How do the paragraphs above read?
Akin to something you’d see from Dana White at a press scrum? Much like when a journalist who probably should know better prods him on complaints of an unknown fighter being underpaid.
If those paragraphs aren’t exactly on the money, they’re close. White doesn’t have a lot of time for such questions, considering he’s probably answered the same one in some form or another a million times in the past few years.
And do you know something? He’s 100 percent right.
The UFC pays what it pays. If you go out and perform, you’ll make more money. If you don’t, you won’t. In that regard, it’s an equal opportunity employer.
Nobody forced mixed martial artists to join the trade. If you don’t want to train eight weeks to make $8,000 for eating another person’s shin live on pay-per-view, no one is saying you have to.
And that sure isn’t a call to move to the way boxing does business, despite what some of the more noted squeaky wheels on the roster have suggested.
Yes, the top guys in boxing make utterly insane amounts of money.
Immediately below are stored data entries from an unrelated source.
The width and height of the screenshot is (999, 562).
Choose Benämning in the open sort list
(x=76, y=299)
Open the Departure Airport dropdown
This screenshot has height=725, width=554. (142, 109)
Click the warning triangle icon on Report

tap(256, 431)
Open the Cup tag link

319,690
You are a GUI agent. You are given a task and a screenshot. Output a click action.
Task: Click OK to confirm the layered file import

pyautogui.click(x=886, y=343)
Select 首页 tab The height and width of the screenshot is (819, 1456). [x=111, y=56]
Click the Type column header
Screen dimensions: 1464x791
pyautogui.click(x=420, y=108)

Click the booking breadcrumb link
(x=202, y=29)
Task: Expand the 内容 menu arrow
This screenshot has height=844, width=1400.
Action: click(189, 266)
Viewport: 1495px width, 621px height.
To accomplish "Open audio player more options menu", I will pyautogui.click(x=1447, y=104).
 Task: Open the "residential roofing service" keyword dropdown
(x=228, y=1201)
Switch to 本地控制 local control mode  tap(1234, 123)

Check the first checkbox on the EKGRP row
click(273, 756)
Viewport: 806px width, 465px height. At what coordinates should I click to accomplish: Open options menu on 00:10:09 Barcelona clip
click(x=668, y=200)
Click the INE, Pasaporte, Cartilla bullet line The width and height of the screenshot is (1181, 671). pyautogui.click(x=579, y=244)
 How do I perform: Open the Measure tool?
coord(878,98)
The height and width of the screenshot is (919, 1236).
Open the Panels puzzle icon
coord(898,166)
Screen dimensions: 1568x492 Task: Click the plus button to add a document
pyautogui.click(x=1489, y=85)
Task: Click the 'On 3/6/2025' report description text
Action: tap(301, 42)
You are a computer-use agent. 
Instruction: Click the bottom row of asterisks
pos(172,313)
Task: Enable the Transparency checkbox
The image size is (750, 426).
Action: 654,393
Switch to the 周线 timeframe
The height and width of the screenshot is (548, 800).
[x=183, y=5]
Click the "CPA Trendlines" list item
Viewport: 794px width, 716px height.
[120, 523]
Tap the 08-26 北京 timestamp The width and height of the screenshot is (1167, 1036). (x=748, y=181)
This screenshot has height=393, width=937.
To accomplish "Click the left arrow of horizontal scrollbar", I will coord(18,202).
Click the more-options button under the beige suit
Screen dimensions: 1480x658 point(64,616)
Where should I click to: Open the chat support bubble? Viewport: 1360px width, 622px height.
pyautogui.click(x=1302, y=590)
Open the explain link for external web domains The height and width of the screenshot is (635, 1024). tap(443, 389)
Floyd Mayweather made a guaranteed $32 million to fight Robert Guerrero ($3 million guaranteed) in May.
Yes, those are the guys that MMA fighters are pointing to in their outrage. As we all know, Floyd can’t stop a double-leg.
No, every guy who ever mastered the sweet science has not made the GDP of Jordan just for showing up.
Other disclosed numbers from combatants on the undercard of that Mayweather fight? $165,000, $25,000, $100,000, and $60,000, plus a couple of $375,000 sums for a title fight.
They are all very respectable numbers, but not the type that anyone in the UFC has ever made in the history of the business.
Actually, on the last FOX card—one that was not propped up by the direct revenue stream of pay-per-view—fighters went home with numbers like $58,000 (twice), $84,000, $156,000, $74,000, and $66,000.
Certainly not numbers that are so far behind those of the squared circle that the vociferous pay-related mudslinging to which White is regularly subjected seems justified.
Even more reasonable when one considers that MMA is still, like it or not, a niche sport that simply doesn’t draw the eyes that boxing does. Especially boxing with a Mayweather or Pacquiao on the marquee.
Considering that, it’s even more remarkable that the worst disclosed payday for a fighter on that FOX card was $8,000 while you can’t even find numbers for guys in similar positions on the Mayweather card because they’re so financially irrelevant.
Everyone wants to make more money in this world and combat athletes are no different. They want to make as much as they can, while they can, and they have a short window to make that happen.
But it’s time to stop complaining about what the UFC pays. It’s even more important to stop making comparisons to boxing in the hope of turning things on to that line of thinking – it’s only going to lead to Georges St-Pierre making $25 million to show up while Andy Ogle gets $60 and a parking pass.
Is that really better? No, it’s not.
Sometimes it’s better to sit back and enjoy a sport instead of digging into every corner of it looking for things to complain about.
This is one of those times.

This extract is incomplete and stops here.